Sharon Musker, WiseUp Energy Solutions said, “Better outcomes for customers have been successfully achieved through trusted relationships with energy distribution networks and retailers. Being a signatory to the Code has helped to advocate for these.”
The National Customer Code for Energy Brokers, Consultants & Retailers was launched in December 2020 and aims to give large customers confidence that Signatories are working together in their best interests and delivering value to them. The Customer Code also addresses some of the concerns about third party intermediaries’ selling practices raised in the Australian Competition and Consumer Commission (ACCC) Retail Electricity Pricing Inquiry Report 2018. To learn more visit: National Customer Code – Energy Brokers, Consultants and Retailers
“The Energy Charter represents a genuine collaboration across the energy sector to put customers at the front and centre. In committing to the five principles of the Energy Charter, businesses across retail, distribution, transmission and generation work together to deliver tangible customer benefits through #BetterTogether initiatives.
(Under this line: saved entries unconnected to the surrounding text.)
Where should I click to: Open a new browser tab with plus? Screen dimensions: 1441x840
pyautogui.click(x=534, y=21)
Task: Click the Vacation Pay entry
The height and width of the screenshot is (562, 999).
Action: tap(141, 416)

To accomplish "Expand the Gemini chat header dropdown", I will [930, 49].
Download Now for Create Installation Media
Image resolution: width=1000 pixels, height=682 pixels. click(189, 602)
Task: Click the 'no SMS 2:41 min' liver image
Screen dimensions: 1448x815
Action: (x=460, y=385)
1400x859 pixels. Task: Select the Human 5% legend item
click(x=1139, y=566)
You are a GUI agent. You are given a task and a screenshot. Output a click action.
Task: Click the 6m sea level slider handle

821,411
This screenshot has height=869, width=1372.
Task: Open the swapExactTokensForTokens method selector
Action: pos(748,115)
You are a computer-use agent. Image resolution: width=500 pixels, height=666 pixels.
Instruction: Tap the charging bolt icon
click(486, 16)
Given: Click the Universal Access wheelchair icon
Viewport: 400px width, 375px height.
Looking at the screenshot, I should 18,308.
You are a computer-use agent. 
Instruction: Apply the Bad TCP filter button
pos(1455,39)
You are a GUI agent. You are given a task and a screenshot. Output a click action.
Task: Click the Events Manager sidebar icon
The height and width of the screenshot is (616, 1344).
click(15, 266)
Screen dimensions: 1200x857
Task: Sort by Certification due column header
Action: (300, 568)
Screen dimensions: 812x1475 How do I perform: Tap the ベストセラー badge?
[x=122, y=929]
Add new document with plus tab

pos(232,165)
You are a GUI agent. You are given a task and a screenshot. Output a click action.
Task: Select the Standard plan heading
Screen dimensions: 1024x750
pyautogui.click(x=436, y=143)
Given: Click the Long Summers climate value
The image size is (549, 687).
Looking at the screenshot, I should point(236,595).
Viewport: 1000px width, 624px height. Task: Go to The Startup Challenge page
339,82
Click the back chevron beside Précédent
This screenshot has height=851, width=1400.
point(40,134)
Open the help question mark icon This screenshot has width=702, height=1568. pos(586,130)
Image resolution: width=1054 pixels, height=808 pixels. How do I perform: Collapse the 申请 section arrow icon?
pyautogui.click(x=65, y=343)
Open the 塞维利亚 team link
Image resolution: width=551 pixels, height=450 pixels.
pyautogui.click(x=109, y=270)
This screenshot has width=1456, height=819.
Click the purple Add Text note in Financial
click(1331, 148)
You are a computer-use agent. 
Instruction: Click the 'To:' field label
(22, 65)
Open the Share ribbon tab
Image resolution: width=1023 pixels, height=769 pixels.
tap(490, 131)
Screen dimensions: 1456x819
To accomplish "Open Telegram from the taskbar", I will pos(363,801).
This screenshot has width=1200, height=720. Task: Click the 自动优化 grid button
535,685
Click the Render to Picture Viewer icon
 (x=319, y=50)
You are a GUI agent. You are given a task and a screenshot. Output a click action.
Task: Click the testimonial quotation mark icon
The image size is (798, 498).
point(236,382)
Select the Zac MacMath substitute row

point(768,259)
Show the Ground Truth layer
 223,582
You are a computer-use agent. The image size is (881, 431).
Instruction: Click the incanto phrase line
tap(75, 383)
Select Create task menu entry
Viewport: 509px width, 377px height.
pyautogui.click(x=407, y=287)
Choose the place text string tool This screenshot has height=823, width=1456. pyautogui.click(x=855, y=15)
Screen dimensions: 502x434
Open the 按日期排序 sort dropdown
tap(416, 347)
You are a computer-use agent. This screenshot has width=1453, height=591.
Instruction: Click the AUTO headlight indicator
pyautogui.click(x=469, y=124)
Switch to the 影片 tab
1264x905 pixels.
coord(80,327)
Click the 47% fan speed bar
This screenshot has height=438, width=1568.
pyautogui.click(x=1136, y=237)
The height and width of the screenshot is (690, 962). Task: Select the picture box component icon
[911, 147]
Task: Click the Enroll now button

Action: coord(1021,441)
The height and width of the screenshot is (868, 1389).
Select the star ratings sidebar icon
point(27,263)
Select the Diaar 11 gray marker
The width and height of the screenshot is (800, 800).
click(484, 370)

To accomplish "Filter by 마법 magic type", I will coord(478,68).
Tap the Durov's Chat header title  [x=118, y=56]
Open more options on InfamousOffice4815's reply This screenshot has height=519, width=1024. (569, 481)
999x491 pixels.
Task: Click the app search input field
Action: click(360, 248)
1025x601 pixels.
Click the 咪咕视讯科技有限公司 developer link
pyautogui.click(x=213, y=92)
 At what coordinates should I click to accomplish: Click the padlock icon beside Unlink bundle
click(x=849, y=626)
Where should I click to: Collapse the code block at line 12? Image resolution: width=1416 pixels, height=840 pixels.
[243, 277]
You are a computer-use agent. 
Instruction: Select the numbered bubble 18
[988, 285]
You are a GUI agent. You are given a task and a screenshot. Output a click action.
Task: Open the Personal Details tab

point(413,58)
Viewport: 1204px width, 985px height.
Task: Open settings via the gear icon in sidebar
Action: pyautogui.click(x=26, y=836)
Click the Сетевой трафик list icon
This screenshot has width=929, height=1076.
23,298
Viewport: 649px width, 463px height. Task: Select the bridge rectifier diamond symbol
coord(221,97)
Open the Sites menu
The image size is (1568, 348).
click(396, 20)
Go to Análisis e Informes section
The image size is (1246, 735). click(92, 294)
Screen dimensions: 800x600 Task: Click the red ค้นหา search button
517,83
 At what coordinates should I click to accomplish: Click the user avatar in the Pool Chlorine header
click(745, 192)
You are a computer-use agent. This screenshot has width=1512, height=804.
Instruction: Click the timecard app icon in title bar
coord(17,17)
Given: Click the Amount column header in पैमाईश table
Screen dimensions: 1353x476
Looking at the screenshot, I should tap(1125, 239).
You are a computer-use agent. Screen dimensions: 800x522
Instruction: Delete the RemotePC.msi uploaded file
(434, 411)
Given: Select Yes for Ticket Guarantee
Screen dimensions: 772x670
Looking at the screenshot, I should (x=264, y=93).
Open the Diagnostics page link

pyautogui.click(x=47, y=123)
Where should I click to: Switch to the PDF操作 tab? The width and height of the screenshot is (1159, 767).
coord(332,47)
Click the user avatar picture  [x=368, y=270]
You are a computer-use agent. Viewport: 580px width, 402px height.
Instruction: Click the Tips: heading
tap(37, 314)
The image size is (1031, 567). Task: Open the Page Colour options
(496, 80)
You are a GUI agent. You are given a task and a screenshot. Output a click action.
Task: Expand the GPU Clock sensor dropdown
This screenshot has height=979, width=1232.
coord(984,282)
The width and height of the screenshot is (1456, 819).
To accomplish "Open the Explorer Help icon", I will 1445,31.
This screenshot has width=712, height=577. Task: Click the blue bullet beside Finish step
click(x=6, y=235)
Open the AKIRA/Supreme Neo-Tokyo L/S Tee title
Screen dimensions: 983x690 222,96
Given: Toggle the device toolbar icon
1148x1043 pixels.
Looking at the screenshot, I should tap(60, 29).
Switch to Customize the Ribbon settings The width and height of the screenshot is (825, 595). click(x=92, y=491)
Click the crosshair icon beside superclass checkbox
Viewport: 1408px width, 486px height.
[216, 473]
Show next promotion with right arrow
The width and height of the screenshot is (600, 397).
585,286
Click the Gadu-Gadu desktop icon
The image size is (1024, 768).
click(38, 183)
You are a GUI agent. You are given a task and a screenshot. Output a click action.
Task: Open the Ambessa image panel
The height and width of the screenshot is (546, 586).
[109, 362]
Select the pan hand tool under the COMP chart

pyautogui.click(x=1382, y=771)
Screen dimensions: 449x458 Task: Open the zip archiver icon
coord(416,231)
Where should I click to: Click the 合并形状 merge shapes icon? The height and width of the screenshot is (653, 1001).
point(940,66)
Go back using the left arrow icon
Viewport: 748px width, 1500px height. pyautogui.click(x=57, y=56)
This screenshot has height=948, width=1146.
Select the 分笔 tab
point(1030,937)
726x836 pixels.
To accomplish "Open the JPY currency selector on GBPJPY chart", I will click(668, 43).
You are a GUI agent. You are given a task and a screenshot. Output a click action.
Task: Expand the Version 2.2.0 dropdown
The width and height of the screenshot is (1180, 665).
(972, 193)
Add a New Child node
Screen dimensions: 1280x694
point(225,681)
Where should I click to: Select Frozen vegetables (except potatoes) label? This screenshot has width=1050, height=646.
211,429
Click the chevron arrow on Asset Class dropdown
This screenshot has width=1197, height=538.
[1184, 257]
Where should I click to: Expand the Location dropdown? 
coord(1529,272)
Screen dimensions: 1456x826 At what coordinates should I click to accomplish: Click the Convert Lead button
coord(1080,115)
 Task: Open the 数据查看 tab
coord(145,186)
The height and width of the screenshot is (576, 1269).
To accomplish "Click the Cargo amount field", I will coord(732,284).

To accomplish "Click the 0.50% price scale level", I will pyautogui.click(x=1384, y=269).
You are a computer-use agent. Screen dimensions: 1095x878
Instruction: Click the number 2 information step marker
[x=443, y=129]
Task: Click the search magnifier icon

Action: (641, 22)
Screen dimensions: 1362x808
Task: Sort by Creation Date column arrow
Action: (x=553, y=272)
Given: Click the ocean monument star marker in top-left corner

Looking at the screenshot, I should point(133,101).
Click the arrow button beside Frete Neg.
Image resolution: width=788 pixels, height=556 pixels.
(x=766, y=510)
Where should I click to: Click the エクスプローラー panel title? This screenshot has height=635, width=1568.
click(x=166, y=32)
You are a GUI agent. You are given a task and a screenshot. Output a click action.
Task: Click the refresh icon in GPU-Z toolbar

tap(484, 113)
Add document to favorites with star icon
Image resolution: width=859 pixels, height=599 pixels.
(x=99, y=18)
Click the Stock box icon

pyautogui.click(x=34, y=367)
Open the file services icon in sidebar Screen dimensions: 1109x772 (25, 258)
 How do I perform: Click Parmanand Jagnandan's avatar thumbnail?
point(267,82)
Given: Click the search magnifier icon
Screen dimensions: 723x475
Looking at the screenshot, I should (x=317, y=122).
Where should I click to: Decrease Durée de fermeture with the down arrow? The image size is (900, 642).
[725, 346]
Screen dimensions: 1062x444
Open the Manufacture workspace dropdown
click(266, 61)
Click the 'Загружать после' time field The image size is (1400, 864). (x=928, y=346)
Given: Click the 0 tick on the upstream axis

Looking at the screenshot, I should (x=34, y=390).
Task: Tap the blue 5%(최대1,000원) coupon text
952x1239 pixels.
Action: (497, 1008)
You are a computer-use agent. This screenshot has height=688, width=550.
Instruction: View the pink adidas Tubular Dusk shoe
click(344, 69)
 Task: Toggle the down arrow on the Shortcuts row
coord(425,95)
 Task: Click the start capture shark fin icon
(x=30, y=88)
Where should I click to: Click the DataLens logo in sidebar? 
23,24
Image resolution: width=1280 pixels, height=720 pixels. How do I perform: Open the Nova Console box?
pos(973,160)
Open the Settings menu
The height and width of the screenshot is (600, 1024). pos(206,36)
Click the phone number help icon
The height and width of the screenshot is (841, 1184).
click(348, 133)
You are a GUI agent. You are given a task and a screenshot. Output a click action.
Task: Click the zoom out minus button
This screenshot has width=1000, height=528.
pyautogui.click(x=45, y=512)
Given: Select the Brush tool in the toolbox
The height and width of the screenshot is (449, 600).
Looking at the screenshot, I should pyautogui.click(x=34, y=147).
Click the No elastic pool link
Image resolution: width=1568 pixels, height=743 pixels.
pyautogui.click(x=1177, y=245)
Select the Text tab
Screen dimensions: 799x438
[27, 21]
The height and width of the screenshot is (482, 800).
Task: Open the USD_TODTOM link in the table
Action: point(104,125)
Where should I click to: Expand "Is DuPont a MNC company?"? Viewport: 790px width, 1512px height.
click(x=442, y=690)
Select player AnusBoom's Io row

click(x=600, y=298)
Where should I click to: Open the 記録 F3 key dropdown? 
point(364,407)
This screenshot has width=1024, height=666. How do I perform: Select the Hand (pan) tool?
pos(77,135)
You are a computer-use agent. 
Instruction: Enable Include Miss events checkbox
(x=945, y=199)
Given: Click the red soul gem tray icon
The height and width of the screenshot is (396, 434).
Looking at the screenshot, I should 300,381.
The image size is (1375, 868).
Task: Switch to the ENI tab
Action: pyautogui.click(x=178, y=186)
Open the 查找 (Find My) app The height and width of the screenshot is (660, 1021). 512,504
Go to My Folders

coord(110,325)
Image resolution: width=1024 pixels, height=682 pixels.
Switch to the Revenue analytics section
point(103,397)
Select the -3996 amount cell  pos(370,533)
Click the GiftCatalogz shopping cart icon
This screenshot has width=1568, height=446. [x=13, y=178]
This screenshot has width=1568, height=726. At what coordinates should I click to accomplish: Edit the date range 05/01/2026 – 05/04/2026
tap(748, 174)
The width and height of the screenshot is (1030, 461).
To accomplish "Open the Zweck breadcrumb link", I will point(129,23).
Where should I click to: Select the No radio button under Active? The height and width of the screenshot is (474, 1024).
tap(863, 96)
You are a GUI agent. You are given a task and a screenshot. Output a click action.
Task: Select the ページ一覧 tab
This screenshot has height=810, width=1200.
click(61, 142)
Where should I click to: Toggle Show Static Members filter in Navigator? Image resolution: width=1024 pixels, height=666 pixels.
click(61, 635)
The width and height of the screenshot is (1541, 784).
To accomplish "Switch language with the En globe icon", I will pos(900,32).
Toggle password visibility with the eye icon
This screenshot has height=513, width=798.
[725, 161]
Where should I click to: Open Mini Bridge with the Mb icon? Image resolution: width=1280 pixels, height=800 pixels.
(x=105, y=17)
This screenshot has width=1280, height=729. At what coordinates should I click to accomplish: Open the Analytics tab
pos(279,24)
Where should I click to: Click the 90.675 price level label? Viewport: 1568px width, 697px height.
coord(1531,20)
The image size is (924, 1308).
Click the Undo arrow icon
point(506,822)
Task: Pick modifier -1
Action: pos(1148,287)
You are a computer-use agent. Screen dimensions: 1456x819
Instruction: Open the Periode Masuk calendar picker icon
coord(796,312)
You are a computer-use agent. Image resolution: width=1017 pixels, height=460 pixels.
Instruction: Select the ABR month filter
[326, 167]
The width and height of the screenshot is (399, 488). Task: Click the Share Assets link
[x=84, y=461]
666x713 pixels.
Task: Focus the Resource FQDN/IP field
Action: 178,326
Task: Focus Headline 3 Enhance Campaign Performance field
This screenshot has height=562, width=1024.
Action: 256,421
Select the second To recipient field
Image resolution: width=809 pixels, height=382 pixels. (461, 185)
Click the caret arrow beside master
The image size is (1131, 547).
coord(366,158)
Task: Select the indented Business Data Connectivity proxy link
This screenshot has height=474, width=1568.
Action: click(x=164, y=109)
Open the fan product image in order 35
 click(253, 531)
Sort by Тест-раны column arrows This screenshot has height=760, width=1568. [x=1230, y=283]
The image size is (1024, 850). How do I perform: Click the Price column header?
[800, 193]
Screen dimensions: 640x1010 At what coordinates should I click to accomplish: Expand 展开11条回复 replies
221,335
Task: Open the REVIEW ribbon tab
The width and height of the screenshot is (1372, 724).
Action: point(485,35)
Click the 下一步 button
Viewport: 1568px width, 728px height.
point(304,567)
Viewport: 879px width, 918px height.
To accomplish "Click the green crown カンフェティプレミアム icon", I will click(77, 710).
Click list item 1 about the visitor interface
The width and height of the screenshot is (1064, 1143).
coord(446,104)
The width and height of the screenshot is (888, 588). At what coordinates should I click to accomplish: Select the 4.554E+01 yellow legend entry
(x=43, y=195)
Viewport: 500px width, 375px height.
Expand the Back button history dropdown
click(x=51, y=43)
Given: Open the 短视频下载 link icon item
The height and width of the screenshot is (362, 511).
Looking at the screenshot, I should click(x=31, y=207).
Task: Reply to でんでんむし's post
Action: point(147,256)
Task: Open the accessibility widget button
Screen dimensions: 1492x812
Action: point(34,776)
I am thrilled to be chairing the Energy Charter CEO Council in its fourth year of operation.” Ms Kardos said.
In early 2022, Energy Charter signatories will conduct a strategic review to reflect on the customer outcomes achieved through the platform of the Energy Charter and identify areas for improvement. Signatories will also further respond to the recommendations of the Independent Accountability Panel last year: additional support for vulnerable customers and coming together to better plan the path to meeting customer and community expectations on net zero by 2050.The Energy Charter CEO Council acknowledged and thanked out going Chair, Managing Director of Jemena, Frank Tudor, for his outstanding leadership during 2021.
Rebecca was appointed Chief Executive Officer of Aurora Energy in July 2014 and appointed as a Director of Aurora Energy in November 2014.Rebecca has significant executive experience in the utilities sector in Australia and New Zealand in both the public and private sector. Prior to joining Aurora Energy, Rebecca held the position of General Manager Retail at Synergy in Western Australia. Rebecca is currently a Board member of the Alannah and Madeline Foundation (since May 2018). Rebecca has a Master of Business Administration, a Bachelor of Computer Science and is a member of the Australian Institute of Company Directors.